Keywords: Intestinal epithelial cells, antimicrobial peptide, antifungal, fungal virulence, gut mycobiome, mucus, mucosal barrier, commensalism, innate immunity
One Sentence Summary:
Paneth cell derived peptide YY, in its full-length form, checks the invasive potential of commensal fungi.
The coevolution of metazoans and microbes has been fundamental to the development of mutualistic beneficial relationships, not least in the digestive tract of animals. Gut microbes form region-specific stable and resilient communities essential for processes such as immune and metabolic development and overall intestinal homeostasis (1). Gut bacteria have been investigated in some detail, but less is known about gut fungi and archaea. The microbiota appear to be regulated in a healthy host, although, little is known about host surveillance and control of fungal populations in the gut.
Peptide YY (PYY) is a satiety hormone that is expressed and secreted by enteroendocrine cells (EECs) (2).
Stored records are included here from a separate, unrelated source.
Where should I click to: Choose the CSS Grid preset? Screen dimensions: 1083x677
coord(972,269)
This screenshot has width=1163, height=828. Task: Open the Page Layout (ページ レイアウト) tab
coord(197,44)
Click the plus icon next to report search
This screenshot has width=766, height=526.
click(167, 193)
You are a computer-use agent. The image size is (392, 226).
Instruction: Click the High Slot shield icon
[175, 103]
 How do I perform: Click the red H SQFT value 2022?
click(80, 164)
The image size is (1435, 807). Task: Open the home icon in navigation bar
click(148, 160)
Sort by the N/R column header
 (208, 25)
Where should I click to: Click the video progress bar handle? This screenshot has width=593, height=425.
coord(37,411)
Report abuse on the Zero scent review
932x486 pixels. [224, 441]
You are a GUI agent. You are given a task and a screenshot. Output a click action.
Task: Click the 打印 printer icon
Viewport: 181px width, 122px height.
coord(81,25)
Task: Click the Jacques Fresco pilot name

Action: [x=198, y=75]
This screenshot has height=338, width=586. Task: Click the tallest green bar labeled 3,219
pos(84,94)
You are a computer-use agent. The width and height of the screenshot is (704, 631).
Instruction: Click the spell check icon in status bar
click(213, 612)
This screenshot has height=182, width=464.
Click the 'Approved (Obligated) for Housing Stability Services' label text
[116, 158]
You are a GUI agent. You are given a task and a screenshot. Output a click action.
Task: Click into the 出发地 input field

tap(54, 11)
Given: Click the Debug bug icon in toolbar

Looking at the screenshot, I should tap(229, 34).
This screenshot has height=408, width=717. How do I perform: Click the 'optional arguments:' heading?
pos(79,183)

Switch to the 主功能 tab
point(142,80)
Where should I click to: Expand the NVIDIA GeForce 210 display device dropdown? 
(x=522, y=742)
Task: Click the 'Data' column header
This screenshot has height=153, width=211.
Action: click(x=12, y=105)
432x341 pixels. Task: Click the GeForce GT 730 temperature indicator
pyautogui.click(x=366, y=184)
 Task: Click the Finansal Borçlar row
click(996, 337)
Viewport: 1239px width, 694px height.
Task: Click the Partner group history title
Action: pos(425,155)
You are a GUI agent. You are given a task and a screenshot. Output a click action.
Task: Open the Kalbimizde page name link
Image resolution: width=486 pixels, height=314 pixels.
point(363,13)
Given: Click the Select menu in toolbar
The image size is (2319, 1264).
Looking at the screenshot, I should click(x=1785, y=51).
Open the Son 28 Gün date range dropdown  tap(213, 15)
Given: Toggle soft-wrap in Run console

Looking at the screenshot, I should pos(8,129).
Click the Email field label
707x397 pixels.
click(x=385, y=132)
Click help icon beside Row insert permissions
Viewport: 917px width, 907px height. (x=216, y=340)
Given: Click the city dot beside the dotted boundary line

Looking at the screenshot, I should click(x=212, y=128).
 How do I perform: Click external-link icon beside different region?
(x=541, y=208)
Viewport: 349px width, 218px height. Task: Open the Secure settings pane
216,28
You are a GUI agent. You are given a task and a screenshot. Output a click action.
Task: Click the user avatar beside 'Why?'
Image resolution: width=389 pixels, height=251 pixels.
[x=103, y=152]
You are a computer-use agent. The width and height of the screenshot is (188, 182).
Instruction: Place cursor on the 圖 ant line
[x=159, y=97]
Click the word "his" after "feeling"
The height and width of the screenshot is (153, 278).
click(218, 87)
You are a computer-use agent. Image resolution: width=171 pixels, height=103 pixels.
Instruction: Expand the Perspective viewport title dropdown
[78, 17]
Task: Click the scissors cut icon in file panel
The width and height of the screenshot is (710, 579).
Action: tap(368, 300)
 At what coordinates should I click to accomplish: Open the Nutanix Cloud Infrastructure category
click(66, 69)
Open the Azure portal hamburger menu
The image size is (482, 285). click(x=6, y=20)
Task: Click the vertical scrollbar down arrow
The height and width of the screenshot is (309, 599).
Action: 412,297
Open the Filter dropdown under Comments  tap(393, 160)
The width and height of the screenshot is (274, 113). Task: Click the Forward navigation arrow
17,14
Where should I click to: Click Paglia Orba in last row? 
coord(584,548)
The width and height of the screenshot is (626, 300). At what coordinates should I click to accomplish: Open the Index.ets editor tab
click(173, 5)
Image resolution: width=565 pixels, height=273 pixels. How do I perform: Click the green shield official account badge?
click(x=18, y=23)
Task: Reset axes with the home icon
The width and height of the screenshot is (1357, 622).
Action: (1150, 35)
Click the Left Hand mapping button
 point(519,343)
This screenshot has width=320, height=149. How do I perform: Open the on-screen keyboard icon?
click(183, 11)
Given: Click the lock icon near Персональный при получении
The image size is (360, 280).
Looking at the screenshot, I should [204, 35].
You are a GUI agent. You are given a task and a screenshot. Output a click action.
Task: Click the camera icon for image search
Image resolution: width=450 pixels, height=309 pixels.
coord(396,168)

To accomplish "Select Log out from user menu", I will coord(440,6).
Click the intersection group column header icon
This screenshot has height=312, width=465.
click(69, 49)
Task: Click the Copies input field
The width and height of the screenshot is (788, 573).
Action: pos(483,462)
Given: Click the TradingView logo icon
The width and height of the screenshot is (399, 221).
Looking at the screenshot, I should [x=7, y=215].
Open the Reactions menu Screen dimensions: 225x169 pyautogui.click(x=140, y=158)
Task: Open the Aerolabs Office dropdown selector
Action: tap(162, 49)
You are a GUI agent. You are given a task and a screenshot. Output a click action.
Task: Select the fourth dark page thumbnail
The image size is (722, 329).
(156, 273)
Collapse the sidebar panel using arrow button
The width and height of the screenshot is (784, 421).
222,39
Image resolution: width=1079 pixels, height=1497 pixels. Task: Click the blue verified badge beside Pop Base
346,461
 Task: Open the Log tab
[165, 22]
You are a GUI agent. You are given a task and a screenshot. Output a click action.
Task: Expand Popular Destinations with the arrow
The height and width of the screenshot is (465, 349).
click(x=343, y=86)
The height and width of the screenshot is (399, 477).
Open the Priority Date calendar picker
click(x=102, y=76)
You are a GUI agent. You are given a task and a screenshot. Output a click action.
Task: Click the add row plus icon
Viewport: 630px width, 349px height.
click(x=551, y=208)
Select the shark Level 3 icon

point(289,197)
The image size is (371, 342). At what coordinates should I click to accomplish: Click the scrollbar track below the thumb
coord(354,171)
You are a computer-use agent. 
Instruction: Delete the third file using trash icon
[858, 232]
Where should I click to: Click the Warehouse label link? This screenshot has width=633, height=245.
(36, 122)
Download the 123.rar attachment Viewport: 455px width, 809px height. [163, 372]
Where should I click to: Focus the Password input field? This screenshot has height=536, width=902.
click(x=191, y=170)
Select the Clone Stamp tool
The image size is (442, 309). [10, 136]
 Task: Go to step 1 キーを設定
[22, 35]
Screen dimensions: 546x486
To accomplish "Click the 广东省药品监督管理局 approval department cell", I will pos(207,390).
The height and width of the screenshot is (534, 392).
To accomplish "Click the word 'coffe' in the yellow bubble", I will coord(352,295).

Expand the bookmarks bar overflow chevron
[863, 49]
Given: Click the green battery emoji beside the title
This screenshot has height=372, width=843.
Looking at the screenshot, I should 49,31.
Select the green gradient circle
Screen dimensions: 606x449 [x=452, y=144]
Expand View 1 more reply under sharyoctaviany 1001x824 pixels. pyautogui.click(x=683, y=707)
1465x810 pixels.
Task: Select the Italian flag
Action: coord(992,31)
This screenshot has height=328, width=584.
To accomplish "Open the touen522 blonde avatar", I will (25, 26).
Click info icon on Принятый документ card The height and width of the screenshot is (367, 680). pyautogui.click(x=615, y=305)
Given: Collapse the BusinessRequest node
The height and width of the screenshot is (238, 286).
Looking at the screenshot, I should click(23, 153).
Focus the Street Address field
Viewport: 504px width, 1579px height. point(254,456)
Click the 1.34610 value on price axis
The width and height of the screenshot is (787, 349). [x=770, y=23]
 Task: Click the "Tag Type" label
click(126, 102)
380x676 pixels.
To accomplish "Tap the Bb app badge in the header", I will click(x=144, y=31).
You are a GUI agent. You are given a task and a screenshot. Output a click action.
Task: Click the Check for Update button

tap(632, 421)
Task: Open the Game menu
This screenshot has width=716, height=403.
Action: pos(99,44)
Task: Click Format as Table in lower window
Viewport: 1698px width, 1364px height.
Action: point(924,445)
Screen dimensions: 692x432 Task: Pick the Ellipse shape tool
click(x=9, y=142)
In this work we found gut-specific Paneth cells (PCs) also express a form of PYY that functions as an antimicrobial peptide (AMP) with selective activity against Candida albicans. This fungus is found commonly as a commensal yeast, but becomes pathogenic upon transformation into its hyphal form (3). The antimicrobial function of PC-PYY plays a role in maintaining fungal commensalism by inhibiting the yeast-to-hypha transformation of opportunistic Candida spp..
Results:
Presence of PYY observed in Paneth cells:
While visualizing mucosal enteroendocrine L-cells in murine distal ileum, we serendipitously observed the satiety regulating peptide PYY, immunostained with lysozyme (LYZ1) expressing PCs (Fig. 1A and 1B). This finding was surprising, as PCs are gut mucosal epithelial cells found in most mammals, which secrete AMPs against pathogens and regulate the local gut microbiota (4). We confirmed PYY immunolocalization in healthy human adult ileal PCs (Fig. S1A), observed antibody epitope specificity through recombinant peptide quenching (Fig. S1B,C), and identified PYY mRNA in PCs via fluorescent in situ hybridization (FISH; Fig. 1B). To achieve higher resolution, stimulated emission depletion (STED) and SP8 confocal microscopy were used to show that PYY and LYZ1 are packaged into discrete granules in the jejunum and ileum (Figs. 1C,D and S2A,B and Movie S1), raising the possibility that these peptides have different roles, sorting pathways, and regulation (5). Laser capture micro-dissection in the murine ileum followed by quantitative RT-PCR revealed robust PYY transcript levels in basal crypts in line with other PC-specific AMP transcripts (Figs. 1E and 1F). Reanalysis of a publicly deposited murine small intestinal epithelial single-cell RNAseq dataset identified PYY expression in mature EEC populations that co-expressed with Scg1, Cck, and Glp1, but also in PCs, where it was co-expressed with Dfa17, Atg16l1, Defa5, and Lyz1 (Figs. S3A,B) (6). The Human Protein Atlas single cell RNA database was searched for PYY, showing detection in PCs (Fig. S3C).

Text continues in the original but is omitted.